The numbers are big. By erecting 107 km of fencing and utilising the existing Wild Dog Barrier Fence, they have enclosed 339,765 hectares over eight properties to help better manage the impacts of wild dogs. Likewise, southeast of Stonehenge in Queensland, 14 landholders have enclosed 14 properties with over 340 km of cluster fencing encompassing 188,200 hectares.
Multi-property exclusion fencing in Queensland.
Funding assistance from the Australian and Queensland governments has allowed many farming cluster groups to construct cluster fences throughout central and southwest Queensland.
But erecting a high integrity cluster fence is just the beginning, with cluster groups and the wider community experiencing the many benefits that come with the fences. The good news is that landholders within the cluster fences are seeing fewer wild dog attacks on their livestock.
Before the cluster fences, the impact from wild dogs was devastating, with graziers in the regions losing sheep and experiencing lambing rates of 30 per cent or less. Some graziers were considering getting out of sheep altogether.
Strikingly, within the first year of a cluster fence being completed, it was not unusual to see lambing rates bounce back to 80 per cent or more. Graziers are seeing their flocks improving too. Not only with increasing numbers, but their condition is improving because they are more relaxed and content. And the benefits keep piling up within the cluster fences.
Pastures are improving with a reduction in total grazing pressure from other animals leading to an increase in groundcover.
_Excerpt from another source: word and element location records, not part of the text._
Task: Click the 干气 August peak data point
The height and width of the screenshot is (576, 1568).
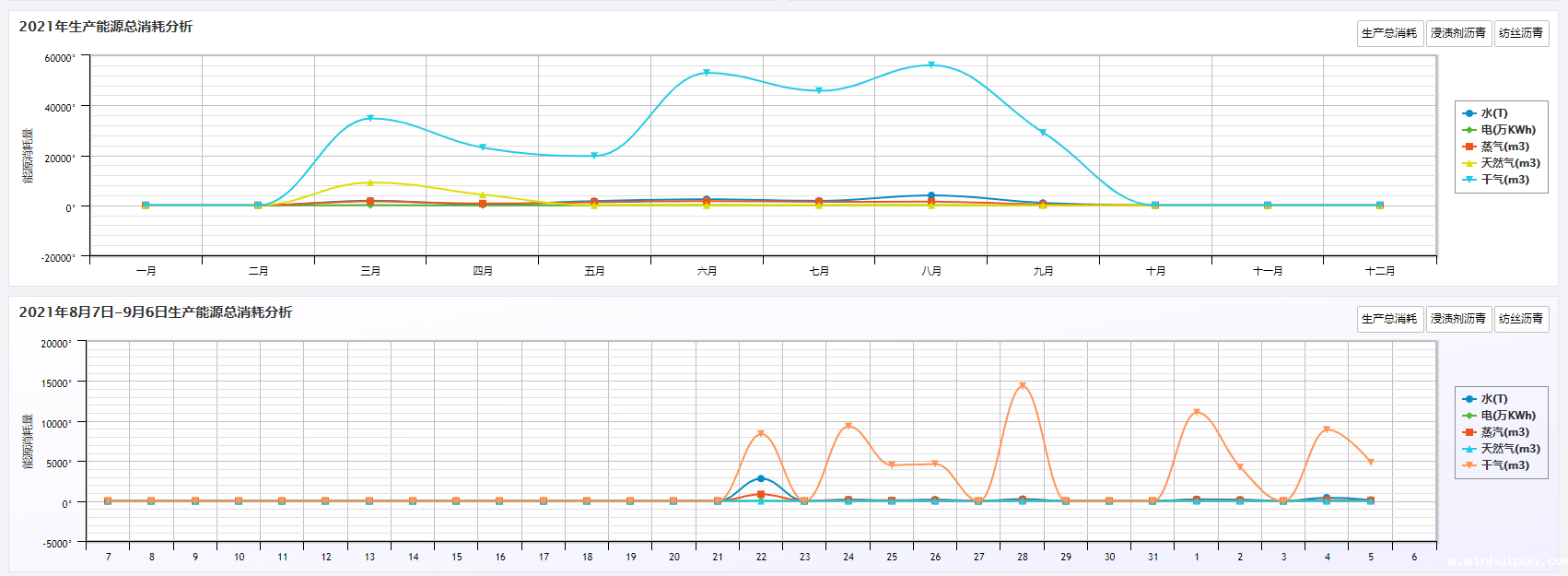Action: pos(931,65)
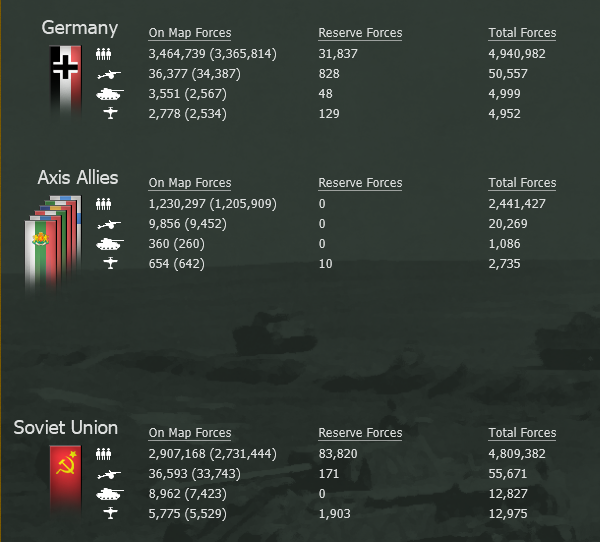Click Soviet Union's artillery gun icon
This screenshot has height=542, width=600.
click(109, 474)
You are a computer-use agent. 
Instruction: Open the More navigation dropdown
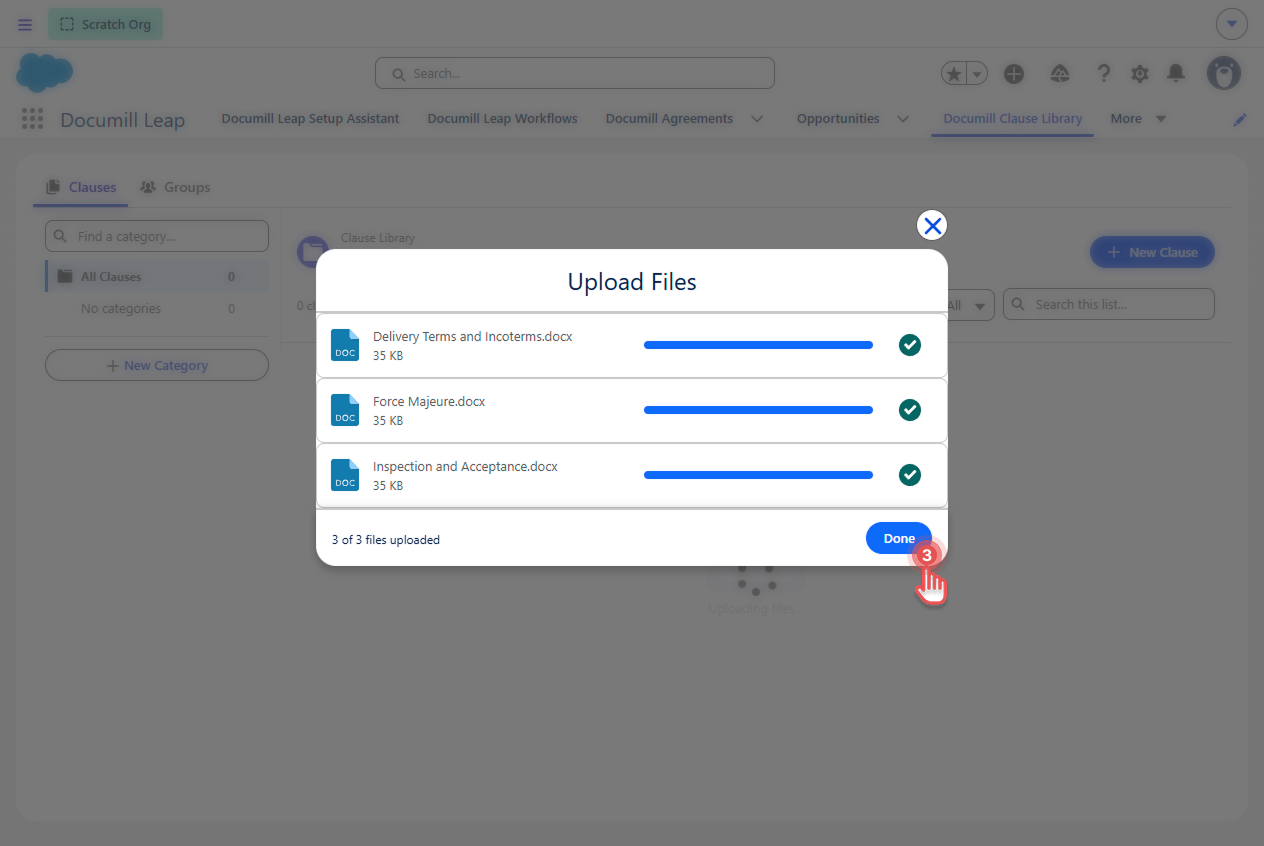click(x=1138, y=118)
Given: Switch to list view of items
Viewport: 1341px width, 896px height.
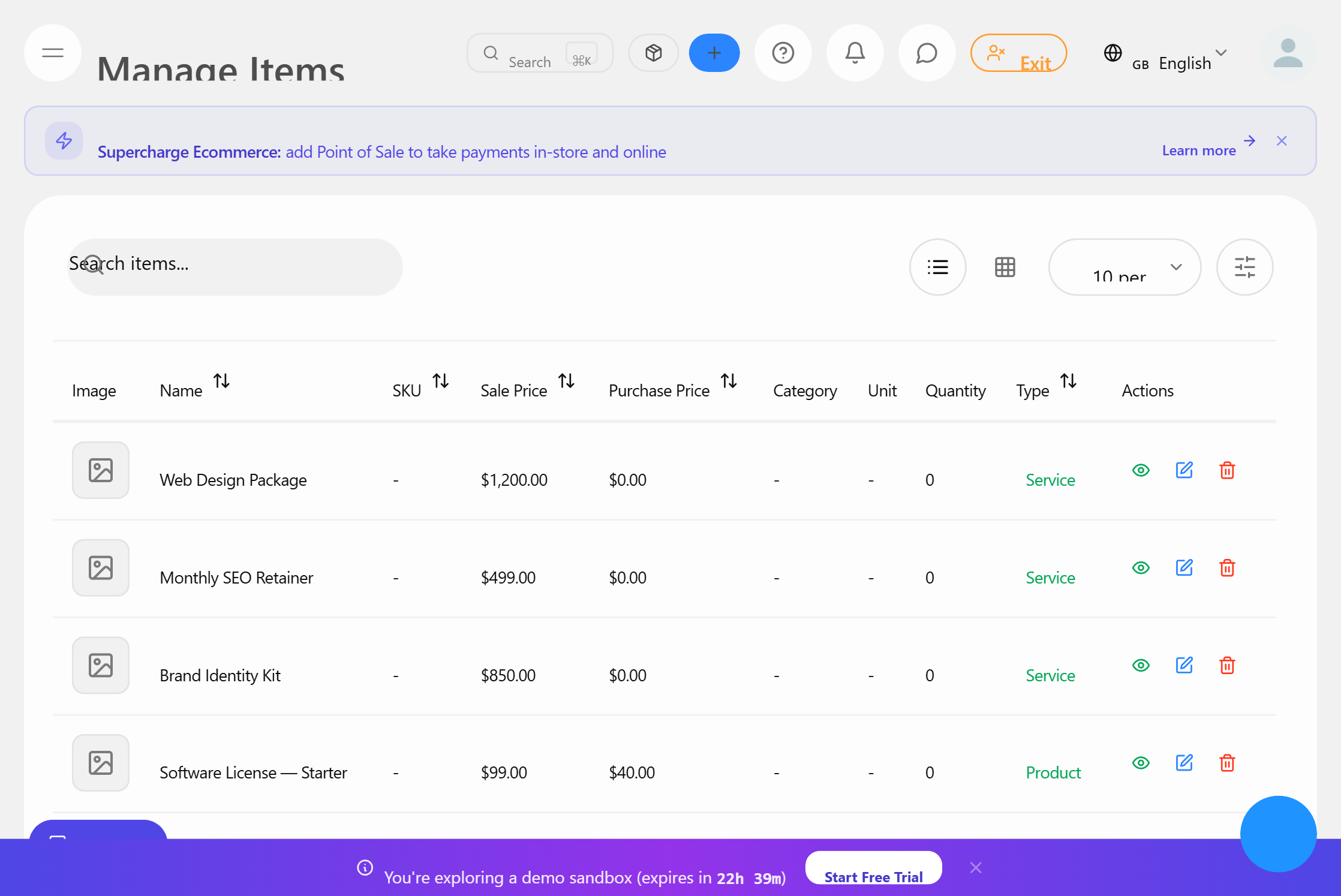Looking at the screenshot, I should pyautogui.click(x=937, y=267).
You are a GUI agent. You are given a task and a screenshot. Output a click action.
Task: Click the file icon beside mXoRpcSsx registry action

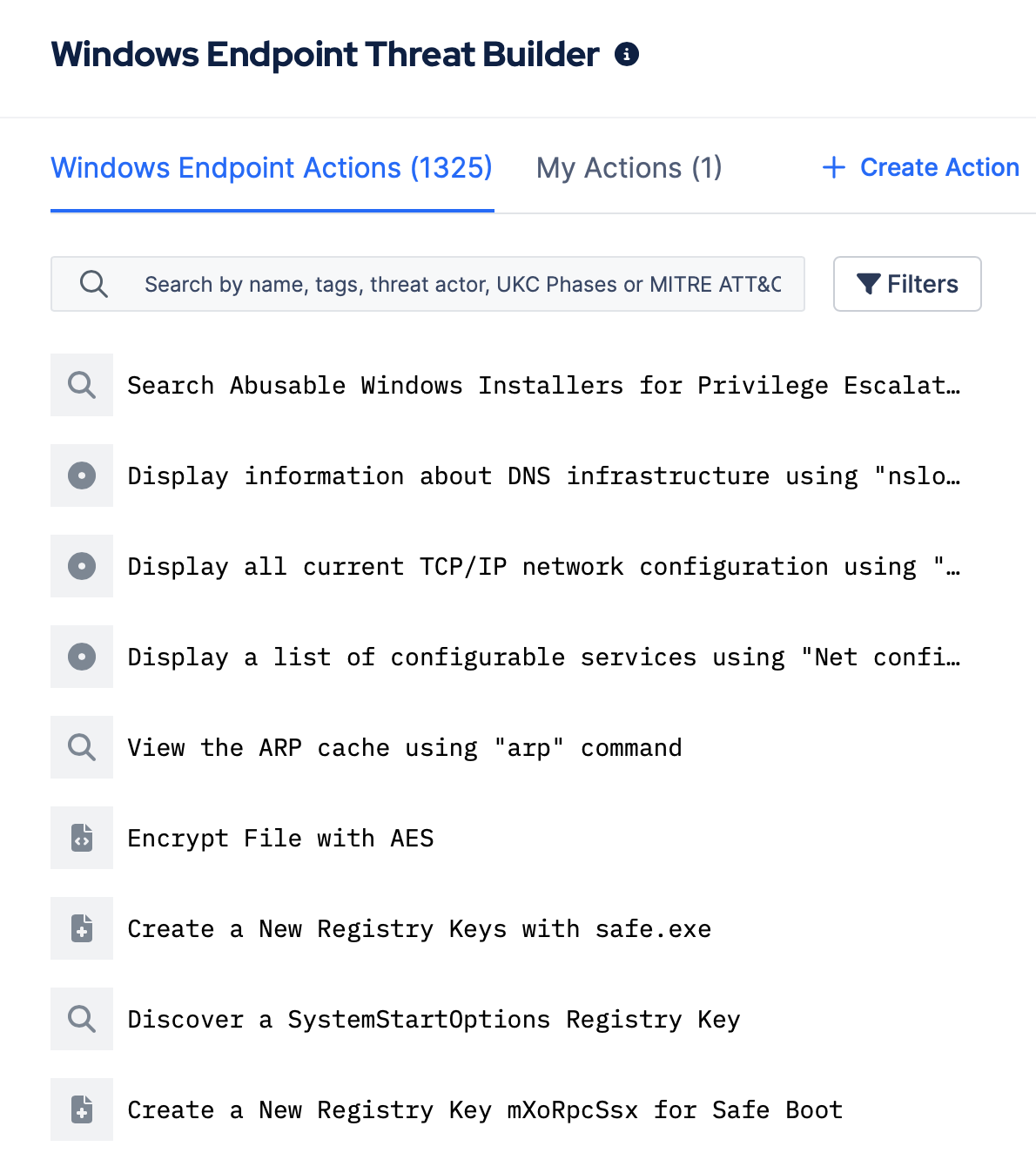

Herbages and grasses are appearing that haven’t been seen before. Long-term carrying capacity is improving with farmers locking up and resting country.
More grass means farming businesses have become more resilient, particularly during prolonged dry conditions. On-farm biosecurity is enhanced as well, with landholders hoping to eradicate lice and brucellosis and limit the movement of weeds all thanks to the cluster fences.
The benefits are flowing off-farm with rural and regional communities excited about receiving a much needed boost where the fences have been constructed. Increasing sheep numbers will mean more work for more shearers for longer. Employment is rising for fencing contractors and local fencing suppliers have benefited from the increase in sales.
More importantly, the health and wellbeing of graziers and their families involved in cluster groups has improved. Graziers are gaining confidence and are now back in control. Their anxiety has been significantly reduced with their families noticing the change. Farming communities are now seeing the value in good fences and are moving forward focussing on what is important.